Here’s how I figured it out:

1. **Figure out the width of each slice:**
The curve goes from x=0 to x=3. We need to split this into n=3 equal slices.
So, the width of each slice (we call this 'h') is (end_x - start_x) / number_of_slices.
h = (3 - 0) / 3 = 1.
This means each trapezoid will be 1 unit wide.

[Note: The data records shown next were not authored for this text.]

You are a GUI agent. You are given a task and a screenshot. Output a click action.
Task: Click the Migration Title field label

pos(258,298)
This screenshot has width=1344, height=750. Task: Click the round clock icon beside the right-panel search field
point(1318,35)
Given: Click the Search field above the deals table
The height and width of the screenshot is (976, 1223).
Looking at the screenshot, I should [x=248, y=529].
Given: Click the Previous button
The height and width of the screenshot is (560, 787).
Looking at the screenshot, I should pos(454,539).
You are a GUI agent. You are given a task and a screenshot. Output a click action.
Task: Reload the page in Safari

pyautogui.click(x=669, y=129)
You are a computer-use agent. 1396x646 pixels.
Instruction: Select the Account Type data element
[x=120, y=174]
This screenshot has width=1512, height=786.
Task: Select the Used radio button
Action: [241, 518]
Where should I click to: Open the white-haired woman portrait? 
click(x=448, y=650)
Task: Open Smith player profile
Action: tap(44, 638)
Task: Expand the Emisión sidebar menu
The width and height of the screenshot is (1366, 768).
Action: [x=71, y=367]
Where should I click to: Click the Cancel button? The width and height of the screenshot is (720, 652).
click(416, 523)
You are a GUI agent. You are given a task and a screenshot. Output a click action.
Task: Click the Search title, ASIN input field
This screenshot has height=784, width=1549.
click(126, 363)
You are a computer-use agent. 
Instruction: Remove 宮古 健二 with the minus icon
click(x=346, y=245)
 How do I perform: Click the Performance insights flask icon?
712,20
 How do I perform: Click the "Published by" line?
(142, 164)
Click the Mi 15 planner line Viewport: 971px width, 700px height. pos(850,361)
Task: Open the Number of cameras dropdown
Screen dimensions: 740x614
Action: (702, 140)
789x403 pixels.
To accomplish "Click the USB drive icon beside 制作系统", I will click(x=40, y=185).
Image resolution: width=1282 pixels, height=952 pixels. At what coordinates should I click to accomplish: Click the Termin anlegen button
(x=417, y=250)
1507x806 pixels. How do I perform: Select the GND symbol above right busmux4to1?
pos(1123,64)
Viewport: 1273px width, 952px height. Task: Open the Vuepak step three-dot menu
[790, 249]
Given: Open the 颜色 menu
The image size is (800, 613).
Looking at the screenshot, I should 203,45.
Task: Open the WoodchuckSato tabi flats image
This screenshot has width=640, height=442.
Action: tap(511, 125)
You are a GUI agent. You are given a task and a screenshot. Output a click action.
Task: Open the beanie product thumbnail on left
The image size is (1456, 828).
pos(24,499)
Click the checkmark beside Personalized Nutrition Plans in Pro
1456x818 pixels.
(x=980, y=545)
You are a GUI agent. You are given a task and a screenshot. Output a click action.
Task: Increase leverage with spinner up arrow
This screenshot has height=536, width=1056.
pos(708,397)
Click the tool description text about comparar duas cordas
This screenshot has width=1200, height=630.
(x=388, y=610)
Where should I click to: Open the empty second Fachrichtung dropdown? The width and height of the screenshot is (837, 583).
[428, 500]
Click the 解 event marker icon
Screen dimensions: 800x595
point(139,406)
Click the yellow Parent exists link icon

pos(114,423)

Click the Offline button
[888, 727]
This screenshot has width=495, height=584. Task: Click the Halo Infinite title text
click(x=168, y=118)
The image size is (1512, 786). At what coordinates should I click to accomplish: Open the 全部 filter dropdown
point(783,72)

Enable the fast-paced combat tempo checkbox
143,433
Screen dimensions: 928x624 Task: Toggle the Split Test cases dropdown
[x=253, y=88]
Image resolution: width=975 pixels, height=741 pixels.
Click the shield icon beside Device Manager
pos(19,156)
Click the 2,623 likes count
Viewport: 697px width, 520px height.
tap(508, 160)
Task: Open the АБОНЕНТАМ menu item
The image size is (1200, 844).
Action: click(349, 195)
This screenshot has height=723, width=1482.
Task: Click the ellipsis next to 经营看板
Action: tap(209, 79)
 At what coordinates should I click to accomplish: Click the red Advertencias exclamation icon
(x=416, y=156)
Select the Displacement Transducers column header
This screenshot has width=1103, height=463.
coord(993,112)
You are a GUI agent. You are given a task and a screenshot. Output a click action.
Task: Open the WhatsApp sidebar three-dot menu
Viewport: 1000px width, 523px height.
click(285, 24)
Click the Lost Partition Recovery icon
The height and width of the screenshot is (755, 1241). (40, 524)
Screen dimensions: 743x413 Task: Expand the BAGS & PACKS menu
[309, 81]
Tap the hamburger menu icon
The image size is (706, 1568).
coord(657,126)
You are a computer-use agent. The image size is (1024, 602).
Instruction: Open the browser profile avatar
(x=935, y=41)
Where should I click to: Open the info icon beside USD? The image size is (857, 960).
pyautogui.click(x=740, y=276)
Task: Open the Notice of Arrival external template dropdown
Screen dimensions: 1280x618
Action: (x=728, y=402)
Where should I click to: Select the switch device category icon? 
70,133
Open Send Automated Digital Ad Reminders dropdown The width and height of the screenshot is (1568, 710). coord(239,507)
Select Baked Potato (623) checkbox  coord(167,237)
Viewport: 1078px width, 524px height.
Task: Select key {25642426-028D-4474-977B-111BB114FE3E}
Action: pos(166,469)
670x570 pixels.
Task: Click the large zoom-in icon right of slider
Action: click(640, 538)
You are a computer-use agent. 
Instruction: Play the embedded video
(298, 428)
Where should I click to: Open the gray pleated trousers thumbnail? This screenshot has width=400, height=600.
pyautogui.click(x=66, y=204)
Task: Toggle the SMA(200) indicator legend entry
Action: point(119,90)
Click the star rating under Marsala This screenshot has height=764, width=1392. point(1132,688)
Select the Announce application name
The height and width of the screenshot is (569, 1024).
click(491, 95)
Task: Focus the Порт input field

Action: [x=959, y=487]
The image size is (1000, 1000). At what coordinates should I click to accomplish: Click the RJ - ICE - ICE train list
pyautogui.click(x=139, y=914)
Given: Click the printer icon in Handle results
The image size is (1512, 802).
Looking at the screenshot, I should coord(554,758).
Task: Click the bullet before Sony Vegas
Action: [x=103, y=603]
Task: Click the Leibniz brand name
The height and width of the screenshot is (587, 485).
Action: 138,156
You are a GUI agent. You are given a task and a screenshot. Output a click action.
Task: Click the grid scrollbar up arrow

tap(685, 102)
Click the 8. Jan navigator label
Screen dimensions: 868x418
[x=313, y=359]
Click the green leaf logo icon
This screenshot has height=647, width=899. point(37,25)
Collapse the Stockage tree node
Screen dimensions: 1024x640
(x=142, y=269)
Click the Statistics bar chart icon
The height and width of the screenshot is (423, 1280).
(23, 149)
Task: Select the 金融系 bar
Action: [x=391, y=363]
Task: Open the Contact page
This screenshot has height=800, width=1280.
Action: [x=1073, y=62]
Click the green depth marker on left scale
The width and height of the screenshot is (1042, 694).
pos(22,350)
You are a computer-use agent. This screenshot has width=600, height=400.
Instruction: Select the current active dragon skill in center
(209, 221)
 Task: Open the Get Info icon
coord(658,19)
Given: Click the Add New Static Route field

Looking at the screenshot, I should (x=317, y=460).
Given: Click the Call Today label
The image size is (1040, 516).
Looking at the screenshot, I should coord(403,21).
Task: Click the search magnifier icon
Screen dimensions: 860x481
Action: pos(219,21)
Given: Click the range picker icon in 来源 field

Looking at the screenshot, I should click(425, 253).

2. **Find the x-coordinates for our trapezoids:**
We start at x=0. Since each slice is 1 unit wide, our x-coordinates for the "corners" of our trapezoids will be:
x0 = 0
x1 = 0 + 1 = 1
x2 = 1 + 1 = 2
x3 = 2 + 1 = 3 (This is our end point!)

3. **Calculate the 'heights' of our trapezoids (the y-values):**
Our curve is y = x^2 + 1. We plug in our x-values to find the corresponding y-values:
At x0=0: y0 = 0^2 + 1 = 1
At x1=1: y1 = 1^2 + 1 = 2
At x2=2: y2 = 2^2 + 1 = 5
At x3=3: y3 = 3^2 + 1 = 10

4. **Calculate the area of each individual trapezoid:**
Remember, the area of a trapezoid is (1/2) * (base1 + base2) * height.
Here, our 'bases' are the y-values (the heights of the curve), and our 'height' is 'h' (the width of our slice).

* **Trapezoid 1 (from x=0 to x=1):**
Area1 = (1/2) * (y0 + y1) * h
Area1 = (1/2) * (1 + 2) * 1
Area1 = (1/2) * 3 * 1 = 1.5

* **Trapezoid 2 (from x=1 to x=2):**
Area2 = (1/2) * (y1 + y2) * h
Area2 = (1/2) * (2 + 5) * 1
Area2 = (1/2) * 7 * 1 = 3.5

* **Trapezoid 3 (from x=2 to x=3):**
Area3 = (1/2) * (y2 + y3) * h
Area3 = (1/2) * (5 + 10) * 1
Area3 = (1/2) * 15 * 1 = 7.5

5. **Add up all the trapezoid areas:**
Total Approximate Area = Area1 + Area2 + Area3
Total Approximate Area = 1.5 + 3.5 + 7.5
Total Approximate Area = 5 + 7.5 = 12.5

So, the approximate area under the curve is 12.5! It's like we're building a staircase out of little trapezoid steps to estimate the area. Cool, right?